**What to work on:** Copy exactly, please, each line of the data below until the line that contains "Given: Select the Biron Võ sĩ Giác đấu skin" has been copied, beginning at the top.

**Data records:**
|---|

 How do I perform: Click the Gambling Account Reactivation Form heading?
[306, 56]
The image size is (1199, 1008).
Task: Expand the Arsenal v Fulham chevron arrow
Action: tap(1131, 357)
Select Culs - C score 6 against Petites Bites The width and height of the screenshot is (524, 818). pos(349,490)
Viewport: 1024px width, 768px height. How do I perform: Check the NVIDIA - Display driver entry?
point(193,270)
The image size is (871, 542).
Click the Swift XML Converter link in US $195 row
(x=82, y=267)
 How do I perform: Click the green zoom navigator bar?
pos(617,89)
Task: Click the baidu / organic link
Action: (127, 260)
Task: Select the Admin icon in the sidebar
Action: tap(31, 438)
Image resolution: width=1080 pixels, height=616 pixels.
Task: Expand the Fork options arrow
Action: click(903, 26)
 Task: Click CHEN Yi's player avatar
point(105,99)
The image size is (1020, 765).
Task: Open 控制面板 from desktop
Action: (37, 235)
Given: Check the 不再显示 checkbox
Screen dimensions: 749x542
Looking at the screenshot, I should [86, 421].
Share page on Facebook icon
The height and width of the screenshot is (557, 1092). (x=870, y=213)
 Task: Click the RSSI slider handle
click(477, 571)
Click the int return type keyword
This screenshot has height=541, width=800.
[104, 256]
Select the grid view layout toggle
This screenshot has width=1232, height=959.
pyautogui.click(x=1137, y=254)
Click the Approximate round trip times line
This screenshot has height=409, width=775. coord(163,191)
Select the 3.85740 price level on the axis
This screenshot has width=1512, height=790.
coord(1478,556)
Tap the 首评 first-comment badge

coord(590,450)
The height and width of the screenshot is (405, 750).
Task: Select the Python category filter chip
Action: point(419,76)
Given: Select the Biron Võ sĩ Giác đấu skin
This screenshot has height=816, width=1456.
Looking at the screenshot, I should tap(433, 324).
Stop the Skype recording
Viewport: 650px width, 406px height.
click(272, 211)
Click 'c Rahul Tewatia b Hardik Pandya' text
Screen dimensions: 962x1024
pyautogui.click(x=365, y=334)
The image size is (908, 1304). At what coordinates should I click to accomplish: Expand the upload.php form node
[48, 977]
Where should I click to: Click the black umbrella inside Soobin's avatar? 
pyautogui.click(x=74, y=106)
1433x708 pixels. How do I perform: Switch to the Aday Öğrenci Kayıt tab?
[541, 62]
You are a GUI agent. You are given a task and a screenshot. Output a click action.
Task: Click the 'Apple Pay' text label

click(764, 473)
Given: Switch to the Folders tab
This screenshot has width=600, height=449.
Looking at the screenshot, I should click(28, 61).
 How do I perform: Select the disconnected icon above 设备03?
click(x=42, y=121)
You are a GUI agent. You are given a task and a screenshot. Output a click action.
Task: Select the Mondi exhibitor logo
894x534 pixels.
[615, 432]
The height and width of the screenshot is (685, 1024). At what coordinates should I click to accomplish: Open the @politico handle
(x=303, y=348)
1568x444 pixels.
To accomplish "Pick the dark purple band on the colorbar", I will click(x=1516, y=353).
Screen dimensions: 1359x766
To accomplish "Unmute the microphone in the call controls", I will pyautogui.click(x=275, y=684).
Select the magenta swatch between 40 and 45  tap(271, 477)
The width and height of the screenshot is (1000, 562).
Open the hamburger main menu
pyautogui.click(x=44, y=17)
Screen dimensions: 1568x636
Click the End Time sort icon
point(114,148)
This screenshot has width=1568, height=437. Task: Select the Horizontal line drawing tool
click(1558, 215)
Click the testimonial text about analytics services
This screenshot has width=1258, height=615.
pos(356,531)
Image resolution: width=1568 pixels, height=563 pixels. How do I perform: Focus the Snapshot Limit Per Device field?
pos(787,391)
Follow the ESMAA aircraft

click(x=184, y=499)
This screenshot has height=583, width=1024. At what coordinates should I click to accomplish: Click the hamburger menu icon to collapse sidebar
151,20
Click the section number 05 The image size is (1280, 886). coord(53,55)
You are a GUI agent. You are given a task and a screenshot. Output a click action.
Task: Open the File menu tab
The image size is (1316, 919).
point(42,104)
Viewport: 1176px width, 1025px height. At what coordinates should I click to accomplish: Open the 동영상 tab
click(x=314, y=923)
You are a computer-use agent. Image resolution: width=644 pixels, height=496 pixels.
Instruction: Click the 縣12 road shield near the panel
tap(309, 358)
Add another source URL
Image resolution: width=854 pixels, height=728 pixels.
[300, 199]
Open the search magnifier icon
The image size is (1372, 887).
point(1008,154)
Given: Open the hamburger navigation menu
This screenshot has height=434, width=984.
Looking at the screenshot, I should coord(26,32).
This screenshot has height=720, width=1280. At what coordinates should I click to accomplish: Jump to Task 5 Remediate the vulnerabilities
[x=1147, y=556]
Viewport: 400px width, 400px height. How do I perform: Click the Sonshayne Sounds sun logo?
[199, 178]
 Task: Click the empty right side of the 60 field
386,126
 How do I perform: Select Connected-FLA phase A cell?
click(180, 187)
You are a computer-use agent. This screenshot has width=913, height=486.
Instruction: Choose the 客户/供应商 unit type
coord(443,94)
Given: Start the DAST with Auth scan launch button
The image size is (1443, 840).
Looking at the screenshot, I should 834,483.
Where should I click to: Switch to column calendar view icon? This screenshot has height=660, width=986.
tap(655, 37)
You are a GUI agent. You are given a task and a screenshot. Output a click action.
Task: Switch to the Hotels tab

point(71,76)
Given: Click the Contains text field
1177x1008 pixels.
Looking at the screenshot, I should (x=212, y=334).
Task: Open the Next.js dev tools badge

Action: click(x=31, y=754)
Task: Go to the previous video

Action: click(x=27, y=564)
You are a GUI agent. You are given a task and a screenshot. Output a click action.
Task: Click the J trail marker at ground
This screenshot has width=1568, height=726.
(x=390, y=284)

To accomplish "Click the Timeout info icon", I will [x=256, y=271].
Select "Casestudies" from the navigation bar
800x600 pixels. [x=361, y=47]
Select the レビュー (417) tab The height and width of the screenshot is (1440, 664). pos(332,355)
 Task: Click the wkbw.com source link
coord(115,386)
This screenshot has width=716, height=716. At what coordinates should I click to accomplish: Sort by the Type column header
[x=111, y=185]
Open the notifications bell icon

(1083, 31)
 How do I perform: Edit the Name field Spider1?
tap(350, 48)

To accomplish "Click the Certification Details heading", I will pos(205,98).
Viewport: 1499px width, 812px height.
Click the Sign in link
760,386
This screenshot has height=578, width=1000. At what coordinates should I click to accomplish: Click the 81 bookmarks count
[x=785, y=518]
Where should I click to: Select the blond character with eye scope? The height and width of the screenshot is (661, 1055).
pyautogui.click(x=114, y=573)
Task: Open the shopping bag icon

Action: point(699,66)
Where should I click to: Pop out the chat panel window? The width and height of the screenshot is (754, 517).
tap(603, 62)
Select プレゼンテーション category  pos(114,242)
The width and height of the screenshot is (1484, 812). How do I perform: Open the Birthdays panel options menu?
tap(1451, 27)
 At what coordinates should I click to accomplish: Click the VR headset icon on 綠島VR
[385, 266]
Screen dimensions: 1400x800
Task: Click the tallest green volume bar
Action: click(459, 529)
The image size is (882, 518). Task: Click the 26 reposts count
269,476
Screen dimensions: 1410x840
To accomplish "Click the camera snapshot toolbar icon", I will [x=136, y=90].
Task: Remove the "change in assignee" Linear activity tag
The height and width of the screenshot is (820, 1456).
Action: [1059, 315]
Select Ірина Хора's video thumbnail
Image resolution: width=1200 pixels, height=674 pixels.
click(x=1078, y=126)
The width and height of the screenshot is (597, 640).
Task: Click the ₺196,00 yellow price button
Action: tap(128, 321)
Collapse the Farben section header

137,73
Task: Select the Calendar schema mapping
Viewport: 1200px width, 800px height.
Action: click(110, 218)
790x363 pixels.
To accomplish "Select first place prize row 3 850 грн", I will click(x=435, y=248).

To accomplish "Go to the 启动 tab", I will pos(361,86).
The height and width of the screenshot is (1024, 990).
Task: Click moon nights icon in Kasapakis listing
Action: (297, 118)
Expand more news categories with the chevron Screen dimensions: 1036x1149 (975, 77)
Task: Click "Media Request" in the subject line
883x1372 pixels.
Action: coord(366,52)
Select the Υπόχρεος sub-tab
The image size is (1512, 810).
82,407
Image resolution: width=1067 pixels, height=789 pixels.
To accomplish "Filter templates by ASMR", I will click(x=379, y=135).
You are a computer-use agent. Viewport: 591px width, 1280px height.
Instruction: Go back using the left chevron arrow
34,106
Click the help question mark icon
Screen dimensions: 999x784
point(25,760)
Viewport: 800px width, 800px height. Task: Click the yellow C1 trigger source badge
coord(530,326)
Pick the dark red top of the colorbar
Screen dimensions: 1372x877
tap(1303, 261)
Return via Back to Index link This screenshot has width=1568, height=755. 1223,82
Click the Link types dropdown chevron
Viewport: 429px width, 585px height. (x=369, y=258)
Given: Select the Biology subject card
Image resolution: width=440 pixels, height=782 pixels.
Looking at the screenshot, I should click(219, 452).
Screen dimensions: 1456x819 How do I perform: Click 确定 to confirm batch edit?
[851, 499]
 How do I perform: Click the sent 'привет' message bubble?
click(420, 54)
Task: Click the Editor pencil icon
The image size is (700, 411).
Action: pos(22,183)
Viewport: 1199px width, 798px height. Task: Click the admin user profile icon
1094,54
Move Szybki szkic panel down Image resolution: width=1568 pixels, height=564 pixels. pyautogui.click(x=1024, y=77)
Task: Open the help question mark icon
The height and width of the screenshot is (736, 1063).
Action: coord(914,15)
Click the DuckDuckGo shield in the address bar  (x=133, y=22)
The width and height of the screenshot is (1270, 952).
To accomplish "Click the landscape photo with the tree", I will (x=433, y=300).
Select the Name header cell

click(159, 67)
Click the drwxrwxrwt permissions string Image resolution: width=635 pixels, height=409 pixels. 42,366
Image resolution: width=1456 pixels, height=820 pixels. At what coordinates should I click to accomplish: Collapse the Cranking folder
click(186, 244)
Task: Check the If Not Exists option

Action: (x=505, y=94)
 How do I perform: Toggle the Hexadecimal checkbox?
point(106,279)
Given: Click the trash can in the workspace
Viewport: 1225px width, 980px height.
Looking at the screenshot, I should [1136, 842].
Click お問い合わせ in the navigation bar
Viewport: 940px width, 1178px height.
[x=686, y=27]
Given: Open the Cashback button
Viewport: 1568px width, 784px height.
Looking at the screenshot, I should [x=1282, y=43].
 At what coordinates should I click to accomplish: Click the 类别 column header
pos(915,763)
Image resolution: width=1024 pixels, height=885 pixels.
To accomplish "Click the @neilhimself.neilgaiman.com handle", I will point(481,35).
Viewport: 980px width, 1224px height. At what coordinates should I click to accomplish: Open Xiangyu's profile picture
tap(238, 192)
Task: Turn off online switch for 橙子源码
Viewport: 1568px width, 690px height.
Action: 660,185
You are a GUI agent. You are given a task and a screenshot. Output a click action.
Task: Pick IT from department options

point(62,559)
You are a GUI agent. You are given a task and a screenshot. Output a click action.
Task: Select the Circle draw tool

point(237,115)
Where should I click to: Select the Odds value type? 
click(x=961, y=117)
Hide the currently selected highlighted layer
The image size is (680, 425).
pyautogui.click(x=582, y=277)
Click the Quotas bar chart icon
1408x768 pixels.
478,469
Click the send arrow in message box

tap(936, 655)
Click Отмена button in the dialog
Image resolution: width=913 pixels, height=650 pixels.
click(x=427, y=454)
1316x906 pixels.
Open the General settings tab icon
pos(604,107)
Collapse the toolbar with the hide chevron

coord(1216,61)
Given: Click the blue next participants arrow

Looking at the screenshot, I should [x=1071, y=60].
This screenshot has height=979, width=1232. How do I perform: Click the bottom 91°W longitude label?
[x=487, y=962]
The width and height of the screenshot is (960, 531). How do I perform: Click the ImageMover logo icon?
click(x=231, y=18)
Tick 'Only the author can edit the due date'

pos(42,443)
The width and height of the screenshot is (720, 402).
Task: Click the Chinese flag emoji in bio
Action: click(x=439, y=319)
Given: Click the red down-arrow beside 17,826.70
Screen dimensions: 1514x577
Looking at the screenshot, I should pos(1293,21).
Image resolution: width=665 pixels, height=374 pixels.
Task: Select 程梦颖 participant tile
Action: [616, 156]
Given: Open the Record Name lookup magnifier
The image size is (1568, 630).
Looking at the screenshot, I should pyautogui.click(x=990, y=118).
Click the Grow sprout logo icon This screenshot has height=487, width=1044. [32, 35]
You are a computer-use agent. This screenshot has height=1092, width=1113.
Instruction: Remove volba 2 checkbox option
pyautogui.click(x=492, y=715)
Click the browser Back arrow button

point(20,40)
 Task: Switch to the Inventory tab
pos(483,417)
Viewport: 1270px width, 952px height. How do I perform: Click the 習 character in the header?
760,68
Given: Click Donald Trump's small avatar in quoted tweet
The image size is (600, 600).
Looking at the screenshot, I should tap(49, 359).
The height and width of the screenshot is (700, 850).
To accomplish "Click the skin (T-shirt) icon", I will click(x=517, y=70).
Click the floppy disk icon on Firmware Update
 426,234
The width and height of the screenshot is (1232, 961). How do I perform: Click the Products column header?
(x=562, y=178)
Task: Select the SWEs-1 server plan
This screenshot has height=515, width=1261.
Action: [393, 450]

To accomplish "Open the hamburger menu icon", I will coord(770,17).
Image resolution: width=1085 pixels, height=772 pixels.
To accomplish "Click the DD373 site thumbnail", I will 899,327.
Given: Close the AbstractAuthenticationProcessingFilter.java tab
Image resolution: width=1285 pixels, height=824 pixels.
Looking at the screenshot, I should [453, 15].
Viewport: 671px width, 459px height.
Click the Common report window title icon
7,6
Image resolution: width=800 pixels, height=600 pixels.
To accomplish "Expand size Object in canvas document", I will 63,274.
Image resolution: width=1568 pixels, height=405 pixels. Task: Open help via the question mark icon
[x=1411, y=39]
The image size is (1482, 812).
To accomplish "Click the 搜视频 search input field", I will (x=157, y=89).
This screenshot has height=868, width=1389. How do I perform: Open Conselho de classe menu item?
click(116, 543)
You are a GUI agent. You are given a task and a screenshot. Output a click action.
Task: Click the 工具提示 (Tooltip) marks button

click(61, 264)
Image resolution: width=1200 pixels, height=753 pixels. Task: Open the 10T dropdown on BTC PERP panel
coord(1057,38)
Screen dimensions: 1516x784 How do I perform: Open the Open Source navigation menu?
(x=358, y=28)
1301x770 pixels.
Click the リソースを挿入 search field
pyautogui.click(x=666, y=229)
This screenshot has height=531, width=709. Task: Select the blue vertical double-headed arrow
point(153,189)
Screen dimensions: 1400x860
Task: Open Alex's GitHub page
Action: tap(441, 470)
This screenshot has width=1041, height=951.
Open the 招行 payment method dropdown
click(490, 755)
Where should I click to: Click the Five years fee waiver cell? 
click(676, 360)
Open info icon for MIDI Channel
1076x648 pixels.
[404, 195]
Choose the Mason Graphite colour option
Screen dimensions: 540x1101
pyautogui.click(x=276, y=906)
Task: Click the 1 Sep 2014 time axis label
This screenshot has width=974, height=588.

|---|

**Response to the exercise:**
 How do I perform: Click the Gambling Account Reactivation Form heading?
[306, 56]
The image size is (1199, 1008).
Task: Expand the Arsenal v Fulham chevron arrow
Action: tap(1131, 357)
Select Culs - C score 6 against Petites Bites The width and height of the screenshot is (524, 818). pos(349,490)
Viewport: 1024px width, 768px height. How do I perform: Check the NVIDIA - Display driver entry?
point(193,270)
The image size is (871, 542).
Click the Swift XML Converter link in US $195 row
(x=82, y=267)
 How do I perform: Click the green zoom navigator bar?
pos(617,89)
Task: Click the baidu / organic link
Action: (127, 260)
Task: Select the Admin icon in the sidebar
Action: tap(31, 438)
Image resolution: width=1080 pixels, height=616 pixels.
Task: Expand the Fork options arrow
Action: click(903, 26)
 Task: Click CHEN Yi's player avatar
point(105,99)
The image size is (1020, 765).
Task: Open 控制面板 from desktop
Action: (37, 235)
Given: Check the 不再显示 checkbox
Screen dimensions: 749x542
Looking at the screenshot, I should [86, 421].
Share page on Facebook icon
The height and width of the screenshot is (557, 1092). (x=870, y=213)
 Task: Click the RSSI slider handle
click(477, 571)
Click the int return type keyword
This screenshot has height=541, width=800.
[104, 256]
Select the grid view layout toggle
This screenshot has width=1232, height=959.
pyautogui.click(x=1137, y=254)
Click the Approximate round trip times line
This screenshot has height=409, width=775. coord(163,191)
Select the 3.85740 price level on the axis
This screenshot has width=1512, height=790.
coord(1478,556)
Tap the 首评 first-comment badge

coord(590,450)
The height and width of the screenshot is (405, 750).
Task: Select the Python category filter chip
Action: point(419,76)
Given: Select the Biron Võ sĩ Giác đấu skin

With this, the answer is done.